-- WHAT THE TASK REQUIRES --
I would like every line of the records below that contains the word "showing" copied.

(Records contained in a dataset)
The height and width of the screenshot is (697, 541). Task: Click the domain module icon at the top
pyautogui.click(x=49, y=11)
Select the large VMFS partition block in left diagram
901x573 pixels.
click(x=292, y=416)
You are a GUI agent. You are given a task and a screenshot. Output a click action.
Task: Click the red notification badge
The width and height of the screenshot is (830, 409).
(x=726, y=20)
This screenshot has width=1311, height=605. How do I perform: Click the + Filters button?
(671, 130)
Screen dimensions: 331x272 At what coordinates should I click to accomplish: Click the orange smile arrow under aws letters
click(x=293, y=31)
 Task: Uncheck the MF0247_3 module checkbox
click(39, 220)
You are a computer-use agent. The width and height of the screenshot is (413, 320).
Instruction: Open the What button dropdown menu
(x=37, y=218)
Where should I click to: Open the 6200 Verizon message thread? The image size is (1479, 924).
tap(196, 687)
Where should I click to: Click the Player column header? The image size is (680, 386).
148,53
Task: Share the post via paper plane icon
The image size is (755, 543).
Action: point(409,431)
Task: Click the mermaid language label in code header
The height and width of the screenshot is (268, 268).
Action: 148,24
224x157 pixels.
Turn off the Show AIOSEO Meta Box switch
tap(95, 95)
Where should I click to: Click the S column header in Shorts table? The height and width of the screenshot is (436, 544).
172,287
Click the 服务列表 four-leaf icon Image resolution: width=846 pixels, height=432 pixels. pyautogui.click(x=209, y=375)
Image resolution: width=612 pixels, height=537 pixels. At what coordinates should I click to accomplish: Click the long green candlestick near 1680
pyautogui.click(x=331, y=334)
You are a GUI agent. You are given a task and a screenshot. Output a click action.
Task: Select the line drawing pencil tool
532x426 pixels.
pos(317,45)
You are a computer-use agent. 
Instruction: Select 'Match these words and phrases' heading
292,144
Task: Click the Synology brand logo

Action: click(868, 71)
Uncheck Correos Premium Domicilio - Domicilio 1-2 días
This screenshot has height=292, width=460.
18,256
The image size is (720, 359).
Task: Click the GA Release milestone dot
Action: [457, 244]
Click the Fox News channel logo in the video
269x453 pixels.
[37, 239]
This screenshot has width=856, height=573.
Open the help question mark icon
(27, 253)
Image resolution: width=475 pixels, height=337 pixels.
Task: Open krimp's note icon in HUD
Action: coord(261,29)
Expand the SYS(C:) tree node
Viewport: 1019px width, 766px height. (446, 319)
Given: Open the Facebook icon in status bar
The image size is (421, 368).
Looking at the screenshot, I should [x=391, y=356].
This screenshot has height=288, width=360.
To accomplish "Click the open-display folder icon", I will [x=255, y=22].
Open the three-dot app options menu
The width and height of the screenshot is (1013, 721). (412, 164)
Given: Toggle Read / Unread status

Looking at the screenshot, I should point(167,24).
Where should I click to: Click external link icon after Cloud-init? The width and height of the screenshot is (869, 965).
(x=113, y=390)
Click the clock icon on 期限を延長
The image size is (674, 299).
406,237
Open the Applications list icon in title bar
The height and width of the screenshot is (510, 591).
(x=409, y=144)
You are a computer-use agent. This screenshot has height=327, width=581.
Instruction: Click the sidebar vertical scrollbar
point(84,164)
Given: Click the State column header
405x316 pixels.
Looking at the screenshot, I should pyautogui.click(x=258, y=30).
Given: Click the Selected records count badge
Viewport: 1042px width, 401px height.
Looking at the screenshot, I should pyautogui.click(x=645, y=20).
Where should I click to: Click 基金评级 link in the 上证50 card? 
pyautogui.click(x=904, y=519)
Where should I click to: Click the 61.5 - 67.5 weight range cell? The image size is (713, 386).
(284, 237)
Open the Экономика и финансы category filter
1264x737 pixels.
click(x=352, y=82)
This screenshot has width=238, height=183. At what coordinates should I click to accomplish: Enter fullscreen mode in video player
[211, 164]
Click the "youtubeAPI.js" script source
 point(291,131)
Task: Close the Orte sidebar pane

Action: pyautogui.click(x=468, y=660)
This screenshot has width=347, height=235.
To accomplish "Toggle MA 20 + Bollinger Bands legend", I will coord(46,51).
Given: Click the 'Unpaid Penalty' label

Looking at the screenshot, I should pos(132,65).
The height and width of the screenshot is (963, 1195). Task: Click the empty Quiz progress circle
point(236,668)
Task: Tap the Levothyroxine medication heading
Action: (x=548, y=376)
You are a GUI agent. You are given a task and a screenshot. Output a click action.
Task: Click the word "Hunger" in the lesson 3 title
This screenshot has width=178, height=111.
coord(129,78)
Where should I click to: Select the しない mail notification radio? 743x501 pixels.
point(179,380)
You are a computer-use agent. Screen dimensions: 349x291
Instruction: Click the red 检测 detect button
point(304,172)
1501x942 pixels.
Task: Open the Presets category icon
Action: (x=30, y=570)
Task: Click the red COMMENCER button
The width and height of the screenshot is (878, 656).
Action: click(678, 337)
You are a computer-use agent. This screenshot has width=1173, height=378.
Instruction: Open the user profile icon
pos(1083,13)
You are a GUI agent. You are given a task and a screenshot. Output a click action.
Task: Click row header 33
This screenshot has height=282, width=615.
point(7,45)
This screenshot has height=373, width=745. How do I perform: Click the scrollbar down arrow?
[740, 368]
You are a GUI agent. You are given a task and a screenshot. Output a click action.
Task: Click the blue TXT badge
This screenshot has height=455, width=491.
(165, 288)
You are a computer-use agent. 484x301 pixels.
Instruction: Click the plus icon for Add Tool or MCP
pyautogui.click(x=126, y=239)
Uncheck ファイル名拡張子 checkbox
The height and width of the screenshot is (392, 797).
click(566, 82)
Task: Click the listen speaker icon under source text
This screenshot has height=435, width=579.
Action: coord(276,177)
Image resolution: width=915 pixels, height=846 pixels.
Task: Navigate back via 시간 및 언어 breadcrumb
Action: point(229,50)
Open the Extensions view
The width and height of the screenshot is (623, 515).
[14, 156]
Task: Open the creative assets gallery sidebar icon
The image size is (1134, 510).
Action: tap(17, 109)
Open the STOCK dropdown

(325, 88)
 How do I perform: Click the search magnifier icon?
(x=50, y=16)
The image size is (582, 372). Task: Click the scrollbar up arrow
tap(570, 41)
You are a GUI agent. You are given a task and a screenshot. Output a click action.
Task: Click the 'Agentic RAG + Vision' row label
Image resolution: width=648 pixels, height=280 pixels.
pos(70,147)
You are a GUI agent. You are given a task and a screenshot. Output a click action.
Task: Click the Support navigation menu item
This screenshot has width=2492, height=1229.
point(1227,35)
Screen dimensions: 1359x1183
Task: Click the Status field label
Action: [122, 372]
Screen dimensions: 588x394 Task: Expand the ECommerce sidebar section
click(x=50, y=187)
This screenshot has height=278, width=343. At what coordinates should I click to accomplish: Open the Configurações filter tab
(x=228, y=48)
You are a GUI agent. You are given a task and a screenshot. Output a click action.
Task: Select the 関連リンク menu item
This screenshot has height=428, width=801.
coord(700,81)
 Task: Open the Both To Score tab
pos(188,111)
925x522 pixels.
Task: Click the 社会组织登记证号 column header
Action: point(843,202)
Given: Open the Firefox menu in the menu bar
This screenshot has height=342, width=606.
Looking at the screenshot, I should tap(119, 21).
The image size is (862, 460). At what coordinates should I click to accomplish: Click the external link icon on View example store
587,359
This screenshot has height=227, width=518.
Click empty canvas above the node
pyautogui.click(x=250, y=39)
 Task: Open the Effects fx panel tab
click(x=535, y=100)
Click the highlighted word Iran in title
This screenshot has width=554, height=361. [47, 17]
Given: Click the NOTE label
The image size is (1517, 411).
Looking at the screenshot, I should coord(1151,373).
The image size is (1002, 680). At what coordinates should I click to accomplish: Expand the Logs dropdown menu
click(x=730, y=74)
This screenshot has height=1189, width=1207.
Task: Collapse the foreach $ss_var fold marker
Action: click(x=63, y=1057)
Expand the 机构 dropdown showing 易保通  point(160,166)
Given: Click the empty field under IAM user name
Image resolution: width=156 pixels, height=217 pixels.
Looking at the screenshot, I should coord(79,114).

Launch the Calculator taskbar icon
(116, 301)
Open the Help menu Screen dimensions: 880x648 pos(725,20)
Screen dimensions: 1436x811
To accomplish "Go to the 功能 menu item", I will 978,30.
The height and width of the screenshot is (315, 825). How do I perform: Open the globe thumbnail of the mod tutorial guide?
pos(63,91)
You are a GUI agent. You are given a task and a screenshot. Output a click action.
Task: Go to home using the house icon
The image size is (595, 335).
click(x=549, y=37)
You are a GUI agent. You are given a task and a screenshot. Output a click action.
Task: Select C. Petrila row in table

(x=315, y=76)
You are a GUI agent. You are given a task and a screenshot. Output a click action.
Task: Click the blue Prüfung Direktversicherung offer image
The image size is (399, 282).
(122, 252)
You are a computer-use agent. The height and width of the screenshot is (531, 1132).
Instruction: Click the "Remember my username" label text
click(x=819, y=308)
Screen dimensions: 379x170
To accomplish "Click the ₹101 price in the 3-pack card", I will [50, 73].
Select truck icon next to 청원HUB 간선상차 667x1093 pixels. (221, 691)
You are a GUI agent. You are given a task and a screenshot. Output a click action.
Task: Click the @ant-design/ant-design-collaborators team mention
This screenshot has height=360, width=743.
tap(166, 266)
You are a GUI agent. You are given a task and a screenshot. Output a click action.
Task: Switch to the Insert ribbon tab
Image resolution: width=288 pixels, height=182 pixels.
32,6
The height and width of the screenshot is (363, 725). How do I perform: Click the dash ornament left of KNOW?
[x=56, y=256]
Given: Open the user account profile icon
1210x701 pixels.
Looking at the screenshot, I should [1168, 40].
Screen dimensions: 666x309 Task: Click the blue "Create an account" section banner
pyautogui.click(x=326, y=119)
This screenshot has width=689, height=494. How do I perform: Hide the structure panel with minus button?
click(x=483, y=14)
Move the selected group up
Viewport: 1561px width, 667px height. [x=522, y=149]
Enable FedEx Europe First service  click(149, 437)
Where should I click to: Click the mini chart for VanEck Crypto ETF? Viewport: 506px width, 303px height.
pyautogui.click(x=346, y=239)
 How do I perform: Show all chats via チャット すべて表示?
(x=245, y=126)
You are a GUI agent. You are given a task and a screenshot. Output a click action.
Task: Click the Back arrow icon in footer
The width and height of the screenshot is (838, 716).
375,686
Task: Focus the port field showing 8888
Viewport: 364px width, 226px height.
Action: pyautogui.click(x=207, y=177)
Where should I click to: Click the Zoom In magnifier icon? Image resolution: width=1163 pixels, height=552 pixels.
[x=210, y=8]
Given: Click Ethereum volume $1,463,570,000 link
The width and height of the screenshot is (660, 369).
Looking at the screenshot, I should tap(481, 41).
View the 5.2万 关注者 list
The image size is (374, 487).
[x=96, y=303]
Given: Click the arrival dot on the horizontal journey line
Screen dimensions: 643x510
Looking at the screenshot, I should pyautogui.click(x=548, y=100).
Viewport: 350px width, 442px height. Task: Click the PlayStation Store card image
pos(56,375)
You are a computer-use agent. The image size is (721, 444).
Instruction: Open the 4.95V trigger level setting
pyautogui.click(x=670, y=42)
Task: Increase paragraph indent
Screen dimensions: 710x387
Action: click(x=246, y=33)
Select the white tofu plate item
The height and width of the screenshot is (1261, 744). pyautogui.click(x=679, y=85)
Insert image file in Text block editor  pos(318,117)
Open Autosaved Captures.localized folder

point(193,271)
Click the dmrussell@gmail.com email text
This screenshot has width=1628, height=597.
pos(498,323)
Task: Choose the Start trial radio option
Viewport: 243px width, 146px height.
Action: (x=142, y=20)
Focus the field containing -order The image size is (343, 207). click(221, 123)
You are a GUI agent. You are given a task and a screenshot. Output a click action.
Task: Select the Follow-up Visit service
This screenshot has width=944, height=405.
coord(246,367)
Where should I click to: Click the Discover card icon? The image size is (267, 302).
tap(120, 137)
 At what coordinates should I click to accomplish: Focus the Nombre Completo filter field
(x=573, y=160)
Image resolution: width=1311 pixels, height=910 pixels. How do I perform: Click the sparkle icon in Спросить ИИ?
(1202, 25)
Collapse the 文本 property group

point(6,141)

-- OUTPUT OF THE TASK --
Expand the 机构 dropdown showing 易保通  point(160,166)
Task: Focus the port field showing 8888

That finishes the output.